The Act also governs receivership proceedings. Receivers may be appointed by a secured creditor under the terms of a general security agreement (where the debtor voluntarily agrees), or by the court where a secured creditor:
is enforcing his security, or
is acting under a court order made under any other federal or provincial statute that authorizes the appointment of a receiver or receiver-manager.[13]
Provision is also made for dealing with cross-border insolvencies and the recognition of foreign proceedings.[14]
Relationship with provincial law
Several notable cases known as the “bankruptcy quartet”[15] stand for the following propositions about how the Act interacts with provincial legislation:[16]
provinces cannot create priorities between creditors or change the scheme of distribution on bankruptcy under s. 136(1) of the Act;[17]

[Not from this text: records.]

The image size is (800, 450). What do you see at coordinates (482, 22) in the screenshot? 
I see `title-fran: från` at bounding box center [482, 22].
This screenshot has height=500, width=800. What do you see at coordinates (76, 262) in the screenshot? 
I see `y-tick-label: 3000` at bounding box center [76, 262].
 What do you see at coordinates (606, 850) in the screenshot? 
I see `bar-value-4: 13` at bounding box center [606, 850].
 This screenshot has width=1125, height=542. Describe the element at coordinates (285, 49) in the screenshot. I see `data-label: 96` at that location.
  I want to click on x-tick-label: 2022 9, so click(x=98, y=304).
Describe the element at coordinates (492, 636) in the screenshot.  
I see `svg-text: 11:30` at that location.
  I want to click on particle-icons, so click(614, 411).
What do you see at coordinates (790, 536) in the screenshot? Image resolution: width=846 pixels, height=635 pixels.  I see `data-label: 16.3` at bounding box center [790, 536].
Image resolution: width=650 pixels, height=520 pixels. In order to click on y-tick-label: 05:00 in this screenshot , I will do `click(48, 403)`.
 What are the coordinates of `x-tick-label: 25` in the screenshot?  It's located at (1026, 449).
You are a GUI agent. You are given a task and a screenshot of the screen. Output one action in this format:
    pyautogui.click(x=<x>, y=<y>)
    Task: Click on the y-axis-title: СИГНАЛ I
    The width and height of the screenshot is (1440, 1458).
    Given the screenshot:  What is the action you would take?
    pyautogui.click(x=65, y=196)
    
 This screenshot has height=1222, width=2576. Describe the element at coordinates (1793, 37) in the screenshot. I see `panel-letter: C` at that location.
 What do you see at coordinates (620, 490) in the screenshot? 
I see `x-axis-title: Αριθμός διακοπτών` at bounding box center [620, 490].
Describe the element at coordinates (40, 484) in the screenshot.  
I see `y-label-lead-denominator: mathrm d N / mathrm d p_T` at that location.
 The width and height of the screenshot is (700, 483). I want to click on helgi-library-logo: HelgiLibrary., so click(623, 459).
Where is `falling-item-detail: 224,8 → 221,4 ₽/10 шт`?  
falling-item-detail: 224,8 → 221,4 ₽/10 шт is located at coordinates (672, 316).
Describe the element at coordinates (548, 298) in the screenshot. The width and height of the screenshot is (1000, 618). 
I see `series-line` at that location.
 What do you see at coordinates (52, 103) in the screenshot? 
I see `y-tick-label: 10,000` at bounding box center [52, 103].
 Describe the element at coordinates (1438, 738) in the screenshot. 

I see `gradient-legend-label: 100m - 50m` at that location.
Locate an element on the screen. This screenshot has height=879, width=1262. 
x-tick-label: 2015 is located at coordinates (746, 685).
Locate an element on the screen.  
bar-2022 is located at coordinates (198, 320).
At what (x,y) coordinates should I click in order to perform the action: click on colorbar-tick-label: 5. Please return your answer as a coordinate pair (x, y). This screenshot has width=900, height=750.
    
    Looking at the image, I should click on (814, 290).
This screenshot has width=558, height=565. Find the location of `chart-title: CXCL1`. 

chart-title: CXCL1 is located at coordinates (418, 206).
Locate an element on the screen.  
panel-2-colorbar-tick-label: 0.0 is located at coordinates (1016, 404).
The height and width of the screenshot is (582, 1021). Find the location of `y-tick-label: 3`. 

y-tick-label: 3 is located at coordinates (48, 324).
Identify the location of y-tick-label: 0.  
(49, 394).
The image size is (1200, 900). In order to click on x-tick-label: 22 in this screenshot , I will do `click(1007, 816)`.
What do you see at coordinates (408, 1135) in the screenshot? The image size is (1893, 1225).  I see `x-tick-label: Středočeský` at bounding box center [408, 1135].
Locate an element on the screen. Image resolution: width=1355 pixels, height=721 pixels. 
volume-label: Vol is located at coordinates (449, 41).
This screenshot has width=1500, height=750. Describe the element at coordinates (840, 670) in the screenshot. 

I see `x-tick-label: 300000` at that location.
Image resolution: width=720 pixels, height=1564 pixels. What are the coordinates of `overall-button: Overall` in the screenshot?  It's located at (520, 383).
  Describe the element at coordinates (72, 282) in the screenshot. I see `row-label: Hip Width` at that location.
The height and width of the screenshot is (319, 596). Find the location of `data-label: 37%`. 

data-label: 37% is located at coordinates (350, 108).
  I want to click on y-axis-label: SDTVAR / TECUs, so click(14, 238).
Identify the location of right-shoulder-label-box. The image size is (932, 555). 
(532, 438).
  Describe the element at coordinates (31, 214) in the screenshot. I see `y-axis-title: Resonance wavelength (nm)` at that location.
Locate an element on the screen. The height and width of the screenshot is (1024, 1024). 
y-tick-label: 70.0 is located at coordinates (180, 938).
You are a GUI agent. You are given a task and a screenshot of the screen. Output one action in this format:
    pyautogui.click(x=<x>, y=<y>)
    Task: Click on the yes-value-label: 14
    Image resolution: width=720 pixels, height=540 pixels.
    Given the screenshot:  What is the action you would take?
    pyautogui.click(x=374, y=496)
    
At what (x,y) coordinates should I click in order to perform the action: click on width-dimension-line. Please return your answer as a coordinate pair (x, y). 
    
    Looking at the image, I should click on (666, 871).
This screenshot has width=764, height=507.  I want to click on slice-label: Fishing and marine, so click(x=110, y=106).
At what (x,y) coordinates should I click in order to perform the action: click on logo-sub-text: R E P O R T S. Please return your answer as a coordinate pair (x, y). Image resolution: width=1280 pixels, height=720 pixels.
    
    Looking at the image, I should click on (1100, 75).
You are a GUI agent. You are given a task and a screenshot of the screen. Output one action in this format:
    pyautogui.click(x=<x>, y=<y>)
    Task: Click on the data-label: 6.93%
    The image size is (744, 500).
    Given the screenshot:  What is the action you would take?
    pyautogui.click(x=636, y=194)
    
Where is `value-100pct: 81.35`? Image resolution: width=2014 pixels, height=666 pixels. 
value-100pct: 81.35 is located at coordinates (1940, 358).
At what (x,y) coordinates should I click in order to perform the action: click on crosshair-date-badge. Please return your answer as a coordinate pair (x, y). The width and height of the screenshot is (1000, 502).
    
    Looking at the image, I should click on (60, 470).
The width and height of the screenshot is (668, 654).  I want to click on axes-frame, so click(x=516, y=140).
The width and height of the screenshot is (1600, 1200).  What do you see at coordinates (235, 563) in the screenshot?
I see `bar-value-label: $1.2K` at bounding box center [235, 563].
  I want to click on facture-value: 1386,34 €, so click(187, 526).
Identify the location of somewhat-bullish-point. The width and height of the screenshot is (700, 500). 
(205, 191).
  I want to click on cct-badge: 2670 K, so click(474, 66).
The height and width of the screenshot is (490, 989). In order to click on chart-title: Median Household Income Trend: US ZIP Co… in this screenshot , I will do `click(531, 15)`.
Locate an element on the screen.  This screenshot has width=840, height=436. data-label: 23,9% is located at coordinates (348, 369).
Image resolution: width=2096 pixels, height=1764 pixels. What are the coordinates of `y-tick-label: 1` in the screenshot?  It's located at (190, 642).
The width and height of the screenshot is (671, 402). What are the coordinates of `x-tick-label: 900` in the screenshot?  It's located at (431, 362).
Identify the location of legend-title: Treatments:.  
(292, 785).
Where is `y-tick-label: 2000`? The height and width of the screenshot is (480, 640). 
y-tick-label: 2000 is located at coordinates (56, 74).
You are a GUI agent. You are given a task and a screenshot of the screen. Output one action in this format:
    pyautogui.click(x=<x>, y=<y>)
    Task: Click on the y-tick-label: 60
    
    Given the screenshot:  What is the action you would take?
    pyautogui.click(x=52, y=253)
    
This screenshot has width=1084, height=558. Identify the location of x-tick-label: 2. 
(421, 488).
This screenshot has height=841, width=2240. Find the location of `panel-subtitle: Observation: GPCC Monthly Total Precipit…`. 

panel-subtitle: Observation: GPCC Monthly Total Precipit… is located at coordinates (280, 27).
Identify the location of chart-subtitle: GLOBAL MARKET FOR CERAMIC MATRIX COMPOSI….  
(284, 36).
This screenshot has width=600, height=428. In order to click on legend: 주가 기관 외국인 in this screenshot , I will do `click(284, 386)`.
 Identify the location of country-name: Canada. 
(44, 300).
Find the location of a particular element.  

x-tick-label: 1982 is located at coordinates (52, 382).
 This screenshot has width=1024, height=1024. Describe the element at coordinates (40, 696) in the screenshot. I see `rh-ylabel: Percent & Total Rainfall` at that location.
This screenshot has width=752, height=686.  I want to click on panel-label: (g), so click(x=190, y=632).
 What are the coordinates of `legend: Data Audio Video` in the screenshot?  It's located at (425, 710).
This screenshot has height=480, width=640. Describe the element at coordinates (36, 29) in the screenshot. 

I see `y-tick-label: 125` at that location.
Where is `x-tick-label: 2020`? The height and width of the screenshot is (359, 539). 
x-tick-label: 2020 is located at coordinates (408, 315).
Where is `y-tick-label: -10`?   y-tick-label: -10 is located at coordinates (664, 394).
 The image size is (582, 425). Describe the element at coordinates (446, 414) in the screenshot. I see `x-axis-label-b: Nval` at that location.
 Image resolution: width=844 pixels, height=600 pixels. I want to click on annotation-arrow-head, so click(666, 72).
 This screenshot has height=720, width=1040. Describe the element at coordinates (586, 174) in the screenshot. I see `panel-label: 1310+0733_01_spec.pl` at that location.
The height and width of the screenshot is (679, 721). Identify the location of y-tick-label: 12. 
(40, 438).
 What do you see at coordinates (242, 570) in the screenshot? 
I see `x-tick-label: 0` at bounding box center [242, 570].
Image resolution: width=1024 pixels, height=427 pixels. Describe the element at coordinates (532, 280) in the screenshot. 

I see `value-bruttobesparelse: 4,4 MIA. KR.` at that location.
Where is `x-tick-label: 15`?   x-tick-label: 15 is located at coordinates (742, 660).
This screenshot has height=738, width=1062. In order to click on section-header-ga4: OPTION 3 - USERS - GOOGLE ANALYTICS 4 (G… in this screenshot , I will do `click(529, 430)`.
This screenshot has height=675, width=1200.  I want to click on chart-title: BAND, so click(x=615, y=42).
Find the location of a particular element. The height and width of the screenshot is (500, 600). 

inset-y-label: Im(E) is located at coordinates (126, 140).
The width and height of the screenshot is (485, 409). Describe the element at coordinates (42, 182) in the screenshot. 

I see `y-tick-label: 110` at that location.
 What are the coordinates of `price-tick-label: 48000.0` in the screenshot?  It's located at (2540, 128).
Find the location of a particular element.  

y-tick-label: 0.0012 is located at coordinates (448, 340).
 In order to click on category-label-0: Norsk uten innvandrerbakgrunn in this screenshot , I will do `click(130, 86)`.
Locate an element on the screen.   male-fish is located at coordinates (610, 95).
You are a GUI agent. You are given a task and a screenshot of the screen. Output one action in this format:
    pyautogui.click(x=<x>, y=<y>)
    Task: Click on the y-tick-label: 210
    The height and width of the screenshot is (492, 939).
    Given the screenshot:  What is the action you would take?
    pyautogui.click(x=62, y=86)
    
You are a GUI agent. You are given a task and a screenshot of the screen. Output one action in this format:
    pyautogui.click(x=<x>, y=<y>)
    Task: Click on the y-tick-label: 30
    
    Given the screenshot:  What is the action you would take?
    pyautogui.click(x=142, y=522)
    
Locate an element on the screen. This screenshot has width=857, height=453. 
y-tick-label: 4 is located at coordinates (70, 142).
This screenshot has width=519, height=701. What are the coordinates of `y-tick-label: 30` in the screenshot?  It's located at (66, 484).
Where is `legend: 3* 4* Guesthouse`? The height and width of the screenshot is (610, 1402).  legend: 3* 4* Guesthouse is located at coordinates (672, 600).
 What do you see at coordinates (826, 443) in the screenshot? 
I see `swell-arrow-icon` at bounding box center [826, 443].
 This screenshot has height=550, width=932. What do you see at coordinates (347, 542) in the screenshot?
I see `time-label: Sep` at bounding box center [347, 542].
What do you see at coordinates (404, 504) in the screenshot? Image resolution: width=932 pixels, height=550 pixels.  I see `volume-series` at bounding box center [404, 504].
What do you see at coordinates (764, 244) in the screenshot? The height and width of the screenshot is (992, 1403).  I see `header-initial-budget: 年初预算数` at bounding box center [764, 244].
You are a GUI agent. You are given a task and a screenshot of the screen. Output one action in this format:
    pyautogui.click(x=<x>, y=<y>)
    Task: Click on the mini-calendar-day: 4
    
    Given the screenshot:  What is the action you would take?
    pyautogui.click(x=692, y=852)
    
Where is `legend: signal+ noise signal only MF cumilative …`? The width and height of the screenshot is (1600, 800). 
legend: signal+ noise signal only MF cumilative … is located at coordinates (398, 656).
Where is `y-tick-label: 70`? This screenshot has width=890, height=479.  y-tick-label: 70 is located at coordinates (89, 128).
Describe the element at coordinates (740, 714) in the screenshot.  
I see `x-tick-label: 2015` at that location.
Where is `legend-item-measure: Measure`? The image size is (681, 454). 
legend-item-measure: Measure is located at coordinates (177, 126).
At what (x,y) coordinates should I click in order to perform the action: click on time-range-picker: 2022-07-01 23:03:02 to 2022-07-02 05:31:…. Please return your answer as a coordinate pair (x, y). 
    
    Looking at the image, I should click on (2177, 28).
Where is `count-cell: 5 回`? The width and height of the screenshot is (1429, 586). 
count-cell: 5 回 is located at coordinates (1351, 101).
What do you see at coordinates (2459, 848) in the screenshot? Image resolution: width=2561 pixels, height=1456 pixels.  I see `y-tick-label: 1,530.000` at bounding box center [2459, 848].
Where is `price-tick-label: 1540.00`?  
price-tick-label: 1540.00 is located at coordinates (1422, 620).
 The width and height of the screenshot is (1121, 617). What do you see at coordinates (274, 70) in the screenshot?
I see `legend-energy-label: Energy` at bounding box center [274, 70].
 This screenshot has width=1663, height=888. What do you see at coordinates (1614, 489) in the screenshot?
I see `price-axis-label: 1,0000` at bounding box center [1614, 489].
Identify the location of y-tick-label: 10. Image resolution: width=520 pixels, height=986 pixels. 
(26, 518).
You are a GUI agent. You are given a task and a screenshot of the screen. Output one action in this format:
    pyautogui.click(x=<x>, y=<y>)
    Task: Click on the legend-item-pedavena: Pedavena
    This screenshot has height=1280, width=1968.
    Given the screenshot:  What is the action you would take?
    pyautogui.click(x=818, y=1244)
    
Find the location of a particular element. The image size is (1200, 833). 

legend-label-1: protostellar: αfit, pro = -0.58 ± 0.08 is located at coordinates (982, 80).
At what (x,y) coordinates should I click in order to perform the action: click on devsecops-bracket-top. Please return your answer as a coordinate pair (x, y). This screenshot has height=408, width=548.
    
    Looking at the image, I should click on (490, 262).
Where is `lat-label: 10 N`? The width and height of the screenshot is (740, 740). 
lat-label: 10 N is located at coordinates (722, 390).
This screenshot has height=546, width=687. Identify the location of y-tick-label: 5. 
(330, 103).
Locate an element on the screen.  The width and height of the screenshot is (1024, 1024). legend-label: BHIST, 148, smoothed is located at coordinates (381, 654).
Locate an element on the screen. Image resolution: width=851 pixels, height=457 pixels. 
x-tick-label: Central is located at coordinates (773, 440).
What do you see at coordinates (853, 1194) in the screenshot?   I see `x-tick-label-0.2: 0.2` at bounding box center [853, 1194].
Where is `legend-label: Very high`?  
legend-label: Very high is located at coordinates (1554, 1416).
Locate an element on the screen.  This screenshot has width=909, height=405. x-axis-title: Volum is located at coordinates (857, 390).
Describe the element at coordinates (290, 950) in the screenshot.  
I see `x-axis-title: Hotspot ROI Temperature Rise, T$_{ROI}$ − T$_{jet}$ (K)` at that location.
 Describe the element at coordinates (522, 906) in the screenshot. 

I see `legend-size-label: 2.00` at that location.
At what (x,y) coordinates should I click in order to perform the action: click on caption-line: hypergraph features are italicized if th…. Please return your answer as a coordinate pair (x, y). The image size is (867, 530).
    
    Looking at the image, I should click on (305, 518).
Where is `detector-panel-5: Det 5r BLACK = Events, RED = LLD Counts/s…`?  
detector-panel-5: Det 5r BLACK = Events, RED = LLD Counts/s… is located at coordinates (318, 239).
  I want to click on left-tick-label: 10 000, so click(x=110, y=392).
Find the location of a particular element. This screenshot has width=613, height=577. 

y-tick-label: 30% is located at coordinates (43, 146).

while provincial legislation may validly affect priorities in a non-bankruptcy situation, once bankruptcy has occurred section 136(1) of the Act determines the status and priority of the claims specifically dealt with in that section;
if the provinces could create their own priorities or affect priorities under the Bankruptcy Act this would invite a different scheme of distribution on bankruptcy from province to province, an unacceptable situation; and
the definition of terms such as “secured creditor”, if defined under the Bankruptcy Act, must be interpreted in bankruptcy cases as defined by the federal Parliament, not the provincial legislatures. Provinces cannot affect how such terms are defined for purposes of the Act.
in determining the relationship between provincial legislation and the Bankruptcy Act, the form of the provincial interest created must not be allowed to triumph over its substance. The provinces are not entitled to do indirectly what they are prohibited from doing directly.
there need not be any provincial intention to intrude into the exclusive federal sphere of bankruptcy and to conflict with the order of priorities of the Bankruptcy Act in order to render the provincial law inapplicable. It is sufficient that the effect of provincial legislation is to do so.
However, there are instances where provincial law will continue to apply:
where the insolvent person is one that plainly falls within provincial jurisdiction (such as a municipal institution), a province has authority to compel reorganizations of bodies and debt obligations[18]
where a stay under federal law has been lifted in order to allow proceedings to take place, a province can still impose a moratorium on proceedings that fall under provincial law[19]
Issues concerning the extent of federal paramountcy continue to come before the Supreme Court of Canada. In the 2015 “paramountcy trilogy,” the boundaries were further explored:[20][21]
An Alberta Act was held neither to disqualify a person from driving a motor vehicle or to suspend the registration of such vehicles, because of an unsatisfied personal injury debt that had been discharged in bankruptcy.[22]
An Ontario Act governing the collection of tolls charged by 407 ETR was held not to apply to bar a discharged bankrupt from renewing his license plates upon payment of normal annual fees.[23]
However, a Saskatchewan Act that required creditors to serve a notice of intention, engage in mandatory mediation, and prove that the debtor has no reasonable possibility of meeting its obligations or is not making a sincere and reasonable effort to meet its obligations before it can begin an action with respect to farm land was held not to be inconsistent with the BIA, as cooperative federalism dictates that provincial legislative power should not be constrained, absent an actual inconsistency.